This Moment In History

This moment in history, in our industry, is unique. Things are changing fast.

It’s a problem when nonprofits and consultants treat grant writing as business as usual. I get it. There’s comfort in the processes and systems that have allowed us to do the work we want to do. I’ve valued that comfort too. When you know that if you give your best effort, meet with program officers, facilitate conversations, and fill out the application with 100 percent of what you’ve got, there’s a decent chance you’ll get funding. That’s been reassuring.

But right now is different. And if we don’t let this moment influence our actions, then in the next year or two, your business, the organizations you represent, and your nonprofits could be in a bad spot. I’m not saying that to scare you. I’m saying it because it’s the reality in front of us.

Here’s what I’m noticing. People are doing a good job of highlighting the problems. They’re pointing out issues at the federal level, calling out bad practices, showing where laws are being ignored. That’s part of the equation. But what often happens next? Many grant writers, nonprofits, and even some foundations go back to doing the exact same things they did before. Maybe they have one or two conversations. Maybe they attend a webinar. Maybe they collect some statistics. Then it’s back to filling out the same grant applications and hoping for the best.

For some of my clients, we still haven’t heard decisions on grants we applied for months ago, which gives us pause. That’s why this is the time to bring your people together. I’m talking about your teams, your most loyal funders, and those within a five-mile radius who care deeply about your community. We’re not at a full “situation room” level yet, but we’re getting close.

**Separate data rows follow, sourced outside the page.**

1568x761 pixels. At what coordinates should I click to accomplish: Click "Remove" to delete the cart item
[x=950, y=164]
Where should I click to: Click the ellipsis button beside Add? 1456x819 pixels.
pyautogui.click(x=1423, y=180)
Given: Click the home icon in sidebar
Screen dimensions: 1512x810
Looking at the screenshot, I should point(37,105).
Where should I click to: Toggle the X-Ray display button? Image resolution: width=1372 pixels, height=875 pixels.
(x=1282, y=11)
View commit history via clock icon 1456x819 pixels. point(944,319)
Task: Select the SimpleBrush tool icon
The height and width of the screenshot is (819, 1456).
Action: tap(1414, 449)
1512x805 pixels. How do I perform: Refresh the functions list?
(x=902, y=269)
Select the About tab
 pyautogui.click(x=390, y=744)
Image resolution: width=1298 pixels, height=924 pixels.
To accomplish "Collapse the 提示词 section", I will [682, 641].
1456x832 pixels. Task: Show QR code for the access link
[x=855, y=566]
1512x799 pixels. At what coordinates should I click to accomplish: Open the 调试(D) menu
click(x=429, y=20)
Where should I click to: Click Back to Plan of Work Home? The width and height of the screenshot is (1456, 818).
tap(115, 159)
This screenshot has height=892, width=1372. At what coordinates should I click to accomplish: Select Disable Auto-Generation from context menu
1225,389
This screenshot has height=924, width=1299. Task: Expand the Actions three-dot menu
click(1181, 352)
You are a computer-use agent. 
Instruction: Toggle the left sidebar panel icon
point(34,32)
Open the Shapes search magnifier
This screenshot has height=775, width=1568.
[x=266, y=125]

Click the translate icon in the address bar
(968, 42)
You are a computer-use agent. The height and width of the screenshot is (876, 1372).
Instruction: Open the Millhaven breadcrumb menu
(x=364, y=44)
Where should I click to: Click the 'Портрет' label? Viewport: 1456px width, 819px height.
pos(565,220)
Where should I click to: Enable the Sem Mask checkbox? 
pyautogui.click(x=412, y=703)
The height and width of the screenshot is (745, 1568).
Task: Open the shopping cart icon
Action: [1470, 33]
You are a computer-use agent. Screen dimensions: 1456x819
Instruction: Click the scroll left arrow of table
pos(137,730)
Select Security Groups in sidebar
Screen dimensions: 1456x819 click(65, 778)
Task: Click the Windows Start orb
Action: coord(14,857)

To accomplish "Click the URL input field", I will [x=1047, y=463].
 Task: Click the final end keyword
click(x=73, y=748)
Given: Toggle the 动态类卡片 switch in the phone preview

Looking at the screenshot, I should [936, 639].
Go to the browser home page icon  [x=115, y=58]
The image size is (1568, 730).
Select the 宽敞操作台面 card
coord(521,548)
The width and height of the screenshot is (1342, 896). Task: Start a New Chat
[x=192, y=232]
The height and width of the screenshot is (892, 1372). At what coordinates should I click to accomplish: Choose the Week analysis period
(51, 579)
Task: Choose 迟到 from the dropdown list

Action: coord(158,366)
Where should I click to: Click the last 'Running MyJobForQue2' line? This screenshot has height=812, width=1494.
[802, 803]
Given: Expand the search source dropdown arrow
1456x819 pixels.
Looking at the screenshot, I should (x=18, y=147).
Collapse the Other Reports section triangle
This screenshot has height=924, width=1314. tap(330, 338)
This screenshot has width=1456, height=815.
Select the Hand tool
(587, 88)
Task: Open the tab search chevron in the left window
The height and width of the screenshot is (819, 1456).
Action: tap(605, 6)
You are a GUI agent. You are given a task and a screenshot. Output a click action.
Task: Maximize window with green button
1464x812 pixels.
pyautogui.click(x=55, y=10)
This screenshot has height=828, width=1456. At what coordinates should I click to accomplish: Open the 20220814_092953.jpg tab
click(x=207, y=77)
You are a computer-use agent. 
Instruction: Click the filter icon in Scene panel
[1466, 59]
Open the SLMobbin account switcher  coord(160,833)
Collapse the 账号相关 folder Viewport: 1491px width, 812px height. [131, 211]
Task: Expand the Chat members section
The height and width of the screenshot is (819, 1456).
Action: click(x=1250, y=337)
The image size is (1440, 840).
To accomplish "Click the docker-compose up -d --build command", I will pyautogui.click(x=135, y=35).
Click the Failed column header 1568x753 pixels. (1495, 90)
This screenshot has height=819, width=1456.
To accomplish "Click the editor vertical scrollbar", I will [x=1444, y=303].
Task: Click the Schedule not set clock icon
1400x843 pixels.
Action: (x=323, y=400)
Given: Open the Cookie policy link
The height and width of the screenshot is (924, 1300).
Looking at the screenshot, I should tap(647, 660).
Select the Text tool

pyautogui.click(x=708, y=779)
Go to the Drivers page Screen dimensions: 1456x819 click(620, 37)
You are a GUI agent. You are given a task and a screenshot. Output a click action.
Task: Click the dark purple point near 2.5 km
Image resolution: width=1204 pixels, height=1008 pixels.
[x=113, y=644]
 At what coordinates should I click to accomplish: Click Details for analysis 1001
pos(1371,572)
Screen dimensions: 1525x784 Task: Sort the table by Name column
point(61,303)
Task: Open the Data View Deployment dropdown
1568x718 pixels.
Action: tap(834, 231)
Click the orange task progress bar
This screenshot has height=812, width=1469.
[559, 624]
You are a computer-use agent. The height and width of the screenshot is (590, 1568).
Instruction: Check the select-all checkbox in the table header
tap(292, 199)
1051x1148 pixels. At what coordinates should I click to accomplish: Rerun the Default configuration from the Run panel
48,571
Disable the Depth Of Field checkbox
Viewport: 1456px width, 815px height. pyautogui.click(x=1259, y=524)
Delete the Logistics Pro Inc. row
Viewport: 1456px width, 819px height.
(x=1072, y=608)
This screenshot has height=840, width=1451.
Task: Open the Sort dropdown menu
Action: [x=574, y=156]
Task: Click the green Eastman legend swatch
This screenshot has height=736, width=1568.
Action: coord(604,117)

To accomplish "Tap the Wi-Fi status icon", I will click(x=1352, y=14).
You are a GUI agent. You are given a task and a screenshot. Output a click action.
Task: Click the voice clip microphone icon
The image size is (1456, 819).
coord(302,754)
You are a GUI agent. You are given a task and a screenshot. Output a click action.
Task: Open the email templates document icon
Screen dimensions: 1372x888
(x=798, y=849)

If you’re not gathering people to talk about how you’re going to ride these waves, that’s a problem. It’s a problem when you’re not persuading funders by speaking to the urgency of this moment in history. And by that, I don’t mean just pointing at what’s wrong. I mean saying to funders, “In the next five years, things will get rocky. We’re resilient and strong, and we’re going to be that light and calm in the storm. But to do that, we’ll have to make tough decisions. If it comes down to you funding one organization over another, we want you to see us as the best stewards of your dollars.”

It’s also a problem when you assume your organization won’t be impacted by federal cuts. If you work in services at the bottom of Maslow’s hierarchy of needs, you already know you will be. About 80 percent of those nonprofits get some form of federal funding. By the end of this year, much of that funding will be gone. Private philanthropy will not fill the gap. I’ve heard directly from foundation directors who say they typically receive 200 to 300 applications. This year they got 2,000. They can’t fund everyone.

Even if you don’t feel the impact now, you will eventually. When nonprofits that rely on federal dollars lose that funding, the ripple will hit private philanthropy, and that will affect you.

So the question is, how are we adapting our actions to this moment? For nonprofits, this might mean facilitating conversations with your closest allies and giving people some space to think creatively about how to leverage your network for stability in the coming years. For funders, it’s about meeting nonprofits in a way that builds trust, long-term alignment, and readiness for the shifts ahead.

We believe there will be organizations that ride these waves well. They will be a source of hope, peace, and calm for others. And that is why I am sharing this. I want a handful of organizations to be shining examples of what to hang on to. This moment will pass, but that does not mean we can avoid going through it.

So what do we do? Our recommendation is to follow the 60/40 approach. Sixty percent of our grant writing and fundraising strategy should stay the same. These are the current processes, relationships, and practices that still yield some results. Forty percent must shift. That forty percent is where we facilitate the tough conversations, engage funders more deeply, and prepare them for the realities ahead. It is the space for surfacing truths, testing assumptions, and aligning around the decisions that will bring long term security.

This balance keeps us steady where steadiness serves us and adaptable where change is unavoidable.